Surviving Valentine’s Day and Beyond: Coping with Relationship Stress
With Valentine’s Day fast approaching, our thoughts turn to the often-tricky area of romantic relationships. Along with the hearts and flowers come the inevitable difficulties, even in the best-suited couples. So let’s not ignore the potential problems that can arise, but instead, focus on how best to survive them.
Almost everyone lists relationship difficulties as among their top causes of stress. Although we have a need to be connected to others, our relationships commonly are a source of misery.
Stress triggered by relationships can show up as problems such as depression, difficulty sleeping, or high blood pressure. Understanding that stress can be caused by our relationships and the unique ways we and our partner respond to it enables us to avoid these symptoms, make the most of the relationship, and sail through the ups and downs.

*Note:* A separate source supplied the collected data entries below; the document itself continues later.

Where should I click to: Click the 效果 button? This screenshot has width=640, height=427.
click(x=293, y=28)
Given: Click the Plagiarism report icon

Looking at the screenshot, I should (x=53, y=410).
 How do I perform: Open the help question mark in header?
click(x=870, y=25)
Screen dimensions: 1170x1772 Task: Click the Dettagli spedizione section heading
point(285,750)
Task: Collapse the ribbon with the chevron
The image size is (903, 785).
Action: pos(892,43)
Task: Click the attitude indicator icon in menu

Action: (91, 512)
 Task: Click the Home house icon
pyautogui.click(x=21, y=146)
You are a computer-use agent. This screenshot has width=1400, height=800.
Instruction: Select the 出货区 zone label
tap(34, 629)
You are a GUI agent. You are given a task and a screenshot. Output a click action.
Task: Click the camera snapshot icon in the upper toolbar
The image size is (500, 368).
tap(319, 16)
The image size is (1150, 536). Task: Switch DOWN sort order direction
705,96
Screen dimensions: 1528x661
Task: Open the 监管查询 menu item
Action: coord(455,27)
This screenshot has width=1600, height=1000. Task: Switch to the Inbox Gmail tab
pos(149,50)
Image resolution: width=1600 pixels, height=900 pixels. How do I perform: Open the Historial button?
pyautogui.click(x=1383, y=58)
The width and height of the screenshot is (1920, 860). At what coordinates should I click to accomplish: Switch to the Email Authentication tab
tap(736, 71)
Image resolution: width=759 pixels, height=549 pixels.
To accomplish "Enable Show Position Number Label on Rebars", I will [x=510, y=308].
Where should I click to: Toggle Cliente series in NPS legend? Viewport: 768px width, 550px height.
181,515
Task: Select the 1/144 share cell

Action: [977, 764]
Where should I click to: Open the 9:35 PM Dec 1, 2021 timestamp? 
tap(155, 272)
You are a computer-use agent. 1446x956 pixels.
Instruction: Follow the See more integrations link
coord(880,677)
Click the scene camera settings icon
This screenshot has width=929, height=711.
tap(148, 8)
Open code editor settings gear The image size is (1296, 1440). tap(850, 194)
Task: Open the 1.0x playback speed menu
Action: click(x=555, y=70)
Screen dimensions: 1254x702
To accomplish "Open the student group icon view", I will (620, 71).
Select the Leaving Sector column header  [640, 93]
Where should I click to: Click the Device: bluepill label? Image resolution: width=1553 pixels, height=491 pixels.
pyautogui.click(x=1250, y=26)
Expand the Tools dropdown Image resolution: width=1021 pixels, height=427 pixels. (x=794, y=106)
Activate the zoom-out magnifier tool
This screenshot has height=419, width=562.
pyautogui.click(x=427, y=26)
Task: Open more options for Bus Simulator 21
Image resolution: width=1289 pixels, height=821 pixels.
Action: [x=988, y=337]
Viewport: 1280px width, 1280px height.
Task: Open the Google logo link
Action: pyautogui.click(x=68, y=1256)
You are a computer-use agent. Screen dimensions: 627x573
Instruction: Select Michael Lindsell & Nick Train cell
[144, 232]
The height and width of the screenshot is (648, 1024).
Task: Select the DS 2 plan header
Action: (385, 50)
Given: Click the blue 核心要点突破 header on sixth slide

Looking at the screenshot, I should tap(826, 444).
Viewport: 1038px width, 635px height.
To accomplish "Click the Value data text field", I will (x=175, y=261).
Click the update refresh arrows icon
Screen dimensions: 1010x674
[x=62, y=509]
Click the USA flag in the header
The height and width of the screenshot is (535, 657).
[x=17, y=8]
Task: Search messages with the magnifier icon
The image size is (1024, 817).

However, all relationships are different so we have to figure some of it out for ourselves. If we are not aware of exactly how we are acting, we may experience relationships as distressing and painful without understanding why.
We often misunderstand relationship problems because much of the time, the causes arise from hidden patterns within us, not from others’ behavior or attitude. The problem is we often don’t notice the role that we play. Hence, many people are left in the dark over what it takes to create a happy, successful, long-term interpersonal relationship.
One useful approach to dealing with relationship problems involves these steps:
- Defining the problem, e.g. “My husband doesn’t pay me enough attention.”
- Identifying the patterns which are causing the problem to arise and continue, such as low self-esteem, for example.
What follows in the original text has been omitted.